- **Provided records**
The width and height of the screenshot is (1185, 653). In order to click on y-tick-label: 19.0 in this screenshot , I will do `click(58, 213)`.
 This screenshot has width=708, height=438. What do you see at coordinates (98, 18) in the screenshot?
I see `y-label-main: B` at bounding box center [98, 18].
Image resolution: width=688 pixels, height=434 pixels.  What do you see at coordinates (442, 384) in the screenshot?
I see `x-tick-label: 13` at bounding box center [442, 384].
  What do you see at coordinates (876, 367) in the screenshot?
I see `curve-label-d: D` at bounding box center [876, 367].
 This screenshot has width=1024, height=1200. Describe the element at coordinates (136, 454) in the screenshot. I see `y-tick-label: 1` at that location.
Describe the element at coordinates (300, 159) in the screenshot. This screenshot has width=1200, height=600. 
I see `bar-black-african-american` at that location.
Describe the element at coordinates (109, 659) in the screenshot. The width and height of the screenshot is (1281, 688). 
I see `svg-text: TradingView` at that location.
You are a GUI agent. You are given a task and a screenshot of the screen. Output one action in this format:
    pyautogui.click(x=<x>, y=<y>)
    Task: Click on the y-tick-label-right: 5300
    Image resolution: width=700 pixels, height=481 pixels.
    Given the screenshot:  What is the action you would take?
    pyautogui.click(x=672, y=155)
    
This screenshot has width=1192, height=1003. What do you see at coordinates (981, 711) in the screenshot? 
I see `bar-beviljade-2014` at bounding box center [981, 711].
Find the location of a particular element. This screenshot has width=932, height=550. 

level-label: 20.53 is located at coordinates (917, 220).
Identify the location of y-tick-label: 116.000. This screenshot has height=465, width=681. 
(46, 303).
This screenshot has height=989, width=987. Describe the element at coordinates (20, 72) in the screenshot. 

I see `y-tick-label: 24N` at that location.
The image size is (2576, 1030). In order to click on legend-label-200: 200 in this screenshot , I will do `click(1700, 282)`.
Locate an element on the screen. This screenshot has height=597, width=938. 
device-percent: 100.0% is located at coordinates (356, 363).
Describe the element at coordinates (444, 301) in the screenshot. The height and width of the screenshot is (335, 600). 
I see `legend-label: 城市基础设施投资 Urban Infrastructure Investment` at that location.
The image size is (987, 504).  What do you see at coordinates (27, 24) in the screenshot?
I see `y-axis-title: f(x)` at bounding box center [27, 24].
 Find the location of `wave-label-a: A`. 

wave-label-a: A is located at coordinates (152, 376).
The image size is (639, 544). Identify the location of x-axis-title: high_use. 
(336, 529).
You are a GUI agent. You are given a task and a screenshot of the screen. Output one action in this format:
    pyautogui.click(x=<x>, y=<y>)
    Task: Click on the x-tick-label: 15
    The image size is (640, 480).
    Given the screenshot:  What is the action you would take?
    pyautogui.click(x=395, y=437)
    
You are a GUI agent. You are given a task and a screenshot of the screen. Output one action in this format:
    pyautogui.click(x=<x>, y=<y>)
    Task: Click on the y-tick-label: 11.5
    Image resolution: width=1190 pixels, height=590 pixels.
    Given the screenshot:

- **Required work**
Reproduce the data from its first line through the line containing "center [981, 711].", substituting "screen agent" for "GUI agent" and leaving everything else intact.

- **Output below**
The width and height of the screenshot is (1185, 653). In order to click on y-tick-label: 19.0 in this screenshot , I will do `click(58, 213)`.
 This screenshot has width=708, height=438. What do you see at coordinates (98, 18) in the screenshot?
I see `y-label-main: B` at bounding box center [98, 18].
Image resolution: width=688 pixels, height=434 pixels.  What do you see at coordinates (442, 384) in the screenshot?
I see `x-tick-label: 13` at bounding box center [442, 384].
  What do you see at coordinates (876, 367) in the screenshot?
I see `curve-label-d: D` at bounding box center [876, 367].
 This screenshot has width=1024, height=1200. Describe the element at coordinates (136, 454) in the screenshot. I see `y-tick-label: 1` at that location.
Describe the element at coordinates (300, 159) in the screenshot. This screenshot has width=1200, height=600. 
I see `bar-black-african-american` at that location.
Describe the element at coordinates (109, 659) in the screenshot. The width and height of the screenshot is (1281, 688). 
I see `svg-text: TradingView` at that location.
You are a screen agent. You are given a task and a screenshot of the screen. Output one action in this format:
    pyautogui.click(x=<x>, y=<y>)
    Task: Click on the y-tick-label-right: 5300
    Image resolution: width=700 pixels, height=481 pixels.
    Given the screenshot:  What is the action you would take?
    pyautogui.click(x=672, y=155)
    
This screenshot has width=1192, height=1003. What do you see at coordinates (981, 711) in the screenshot? 
I see `bar-beviljade-2014` at bounding box center [981, 711].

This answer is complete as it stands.